Twenty-four years have passed since that terrible phone call in the middle of the night. When asked what I would say to a new person who is grieving I would respond with these words:

Allow yourself to feel your pain, allow yourself to feel your memories, and allow yourself to feel your love. It’s not going to be easy; it will come in waves and something I call “grief bubbles” with come alone unexpectantly. Don’t hold them inside and talk about them with others. I have learned that by giving my pain up to helping others my pain lessened. I have spoken at an organization called Compassionate Friends, which is and non-profit organization for people who have lost a child or grandchild.

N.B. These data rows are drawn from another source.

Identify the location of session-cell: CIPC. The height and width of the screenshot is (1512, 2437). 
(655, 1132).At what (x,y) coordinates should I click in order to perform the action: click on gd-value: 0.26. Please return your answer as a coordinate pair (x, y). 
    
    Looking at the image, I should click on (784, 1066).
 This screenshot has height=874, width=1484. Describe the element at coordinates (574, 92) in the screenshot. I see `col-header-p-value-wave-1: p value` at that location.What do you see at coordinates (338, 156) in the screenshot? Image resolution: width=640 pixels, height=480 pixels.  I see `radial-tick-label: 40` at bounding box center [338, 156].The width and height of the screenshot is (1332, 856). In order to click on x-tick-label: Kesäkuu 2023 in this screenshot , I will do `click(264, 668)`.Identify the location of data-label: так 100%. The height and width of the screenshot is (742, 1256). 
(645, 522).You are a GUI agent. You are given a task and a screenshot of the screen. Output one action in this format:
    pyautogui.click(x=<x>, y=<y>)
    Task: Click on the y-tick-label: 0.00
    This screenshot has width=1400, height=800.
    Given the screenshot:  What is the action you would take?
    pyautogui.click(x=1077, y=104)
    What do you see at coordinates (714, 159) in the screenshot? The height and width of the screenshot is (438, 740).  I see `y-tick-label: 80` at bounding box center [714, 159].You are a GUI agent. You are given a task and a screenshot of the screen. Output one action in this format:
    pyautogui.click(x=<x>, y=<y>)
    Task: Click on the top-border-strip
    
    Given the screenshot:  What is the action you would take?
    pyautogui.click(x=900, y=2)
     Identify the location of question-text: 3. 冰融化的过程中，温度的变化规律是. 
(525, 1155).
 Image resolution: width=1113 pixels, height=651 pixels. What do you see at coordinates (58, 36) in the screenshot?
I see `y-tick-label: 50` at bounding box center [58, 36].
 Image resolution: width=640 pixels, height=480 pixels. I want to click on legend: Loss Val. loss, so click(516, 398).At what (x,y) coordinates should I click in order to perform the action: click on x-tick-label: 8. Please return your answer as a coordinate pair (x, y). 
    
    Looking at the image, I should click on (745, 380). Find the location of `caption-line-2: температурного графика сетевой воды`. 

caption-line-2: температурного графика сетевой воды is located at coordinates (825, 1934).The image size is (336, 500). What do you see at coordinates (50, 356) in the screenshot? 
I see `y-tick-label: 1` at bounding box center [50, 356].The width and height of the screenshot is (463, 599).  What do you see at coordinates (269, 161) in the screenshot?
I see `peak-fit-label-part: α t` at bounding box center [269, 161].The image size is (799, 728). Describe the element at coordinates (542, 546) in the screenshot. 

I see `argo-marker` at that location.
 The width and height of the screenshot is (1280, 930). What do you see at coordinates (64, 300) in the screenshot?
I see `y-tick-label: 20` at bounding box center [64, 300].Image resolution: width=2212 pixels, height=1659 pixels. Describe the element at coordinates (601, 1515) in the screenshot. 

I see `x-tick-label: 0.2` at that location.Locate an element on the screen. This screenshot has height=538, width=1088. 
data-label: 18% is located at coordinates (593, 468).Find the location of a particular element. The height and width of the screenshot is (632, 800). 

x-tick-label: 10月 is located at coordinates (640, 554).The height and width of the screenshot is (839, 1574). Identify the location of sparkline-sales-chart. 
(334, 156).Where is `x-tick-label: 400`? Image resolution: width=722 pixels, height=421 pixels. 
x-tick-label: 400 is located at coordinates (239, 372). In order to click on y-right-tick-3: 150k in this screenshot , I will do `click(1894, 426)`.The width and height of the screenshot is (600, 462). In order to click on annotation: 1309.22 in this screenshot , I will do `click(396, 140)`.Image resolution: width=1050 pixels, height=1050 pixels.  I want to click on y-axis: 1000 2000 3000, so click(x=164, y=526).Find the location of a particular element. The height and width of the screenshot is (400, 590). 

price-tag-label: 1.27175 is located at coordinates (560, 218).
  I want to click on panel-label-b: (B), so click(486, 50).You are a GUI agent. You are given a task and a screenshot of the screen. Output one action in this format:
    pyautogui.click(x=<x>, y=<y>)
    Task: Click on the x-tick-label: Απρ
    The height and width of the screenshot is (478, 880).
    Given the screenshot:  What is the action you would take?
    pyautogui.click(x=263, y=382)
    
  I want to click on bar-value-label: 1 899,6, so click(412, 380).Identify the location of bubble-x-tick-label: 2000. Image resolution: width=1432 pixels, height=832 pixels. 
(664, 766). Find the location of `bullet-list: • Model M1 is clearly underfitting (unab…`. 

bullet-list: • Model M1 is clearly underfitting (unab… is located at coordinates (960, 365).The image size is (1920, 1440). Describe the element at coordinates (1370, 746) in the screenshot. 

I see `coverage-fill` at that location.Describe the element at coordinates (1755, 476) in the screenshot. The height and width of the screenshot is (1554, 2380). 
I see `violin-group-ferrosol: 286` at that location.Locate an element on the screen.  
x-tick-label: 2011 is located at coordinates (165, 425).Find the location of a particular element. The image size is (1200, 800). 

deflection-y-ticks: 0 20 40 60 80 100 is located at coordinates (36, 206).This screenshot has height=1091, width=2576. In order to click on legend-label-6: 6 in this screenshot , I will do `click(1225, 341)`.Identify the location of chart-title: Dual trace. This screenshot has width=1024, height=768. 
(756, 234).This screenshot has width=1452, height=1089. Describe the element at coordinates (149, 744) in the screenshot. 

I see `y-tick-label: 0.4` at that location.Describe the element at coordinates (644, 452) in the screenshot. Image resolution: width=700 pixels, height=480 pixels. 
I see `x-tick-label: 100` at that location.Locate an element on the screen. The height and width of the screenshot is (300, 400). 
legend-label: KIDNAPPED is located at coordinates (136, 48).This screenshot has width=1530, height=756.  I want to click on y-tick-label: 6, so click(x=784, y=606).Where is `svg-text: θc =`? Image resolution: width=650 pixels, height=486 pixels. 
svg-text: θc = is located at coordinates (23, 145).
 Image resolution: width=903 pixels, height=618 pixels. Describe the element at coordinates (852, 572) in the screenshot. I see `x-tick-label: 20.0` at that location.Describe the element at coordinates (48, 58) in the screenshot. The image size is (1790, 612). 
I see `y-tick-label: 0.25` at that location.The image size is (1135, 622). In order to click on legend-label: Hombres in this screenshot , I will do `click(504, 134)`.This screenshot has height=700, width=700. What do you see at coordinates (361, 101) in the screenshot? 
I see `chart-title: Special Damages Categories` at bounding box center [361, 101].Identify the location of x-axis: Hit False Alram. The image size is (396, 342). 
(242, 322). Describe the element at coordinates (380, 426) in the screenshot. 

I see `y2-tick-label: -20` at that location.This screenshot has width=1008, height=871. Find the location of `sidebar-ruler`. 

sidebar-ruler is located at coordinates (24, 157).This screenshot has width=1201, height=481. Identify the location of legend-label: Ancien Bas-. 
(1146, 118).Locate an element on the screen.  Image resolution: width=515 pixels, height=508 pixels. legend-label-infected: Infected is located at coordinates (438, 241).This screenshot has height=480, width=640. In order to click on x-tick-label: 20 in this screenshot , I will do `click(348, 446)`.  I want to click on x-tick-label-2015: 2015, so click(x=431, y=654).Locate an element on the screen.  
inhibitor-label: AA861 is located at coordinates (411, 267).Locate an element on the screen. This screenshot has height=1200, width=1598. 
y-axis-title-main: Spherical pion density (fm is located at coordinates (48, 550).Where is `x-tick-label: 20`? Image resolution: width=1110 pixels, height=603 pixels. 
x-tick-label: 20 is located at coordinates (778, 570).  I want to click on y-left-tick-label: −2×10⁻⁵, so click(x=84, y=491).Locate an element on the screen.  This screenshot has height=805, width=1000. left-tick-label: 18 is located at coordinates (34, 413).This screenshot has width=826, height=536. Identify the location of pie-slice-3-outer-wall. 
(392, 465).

I have written several books on grief in an effort to normalize the emotions and take the fear of sharing your pain with others. Visit my website and let me know how you’re doing. It is when we share in our grief together that we begin to heal.

It’s important to understand that working through your grief does not mean it’s going to go away, it does not mean you will forget them, and certainly does not mean you will ever stop missing them. What it does mean is if you are willing to allow it to, it can mean you are finding a way to honor the love you had with your loved one and to make sure that they will remain a part of your future memories and comforting thoughts.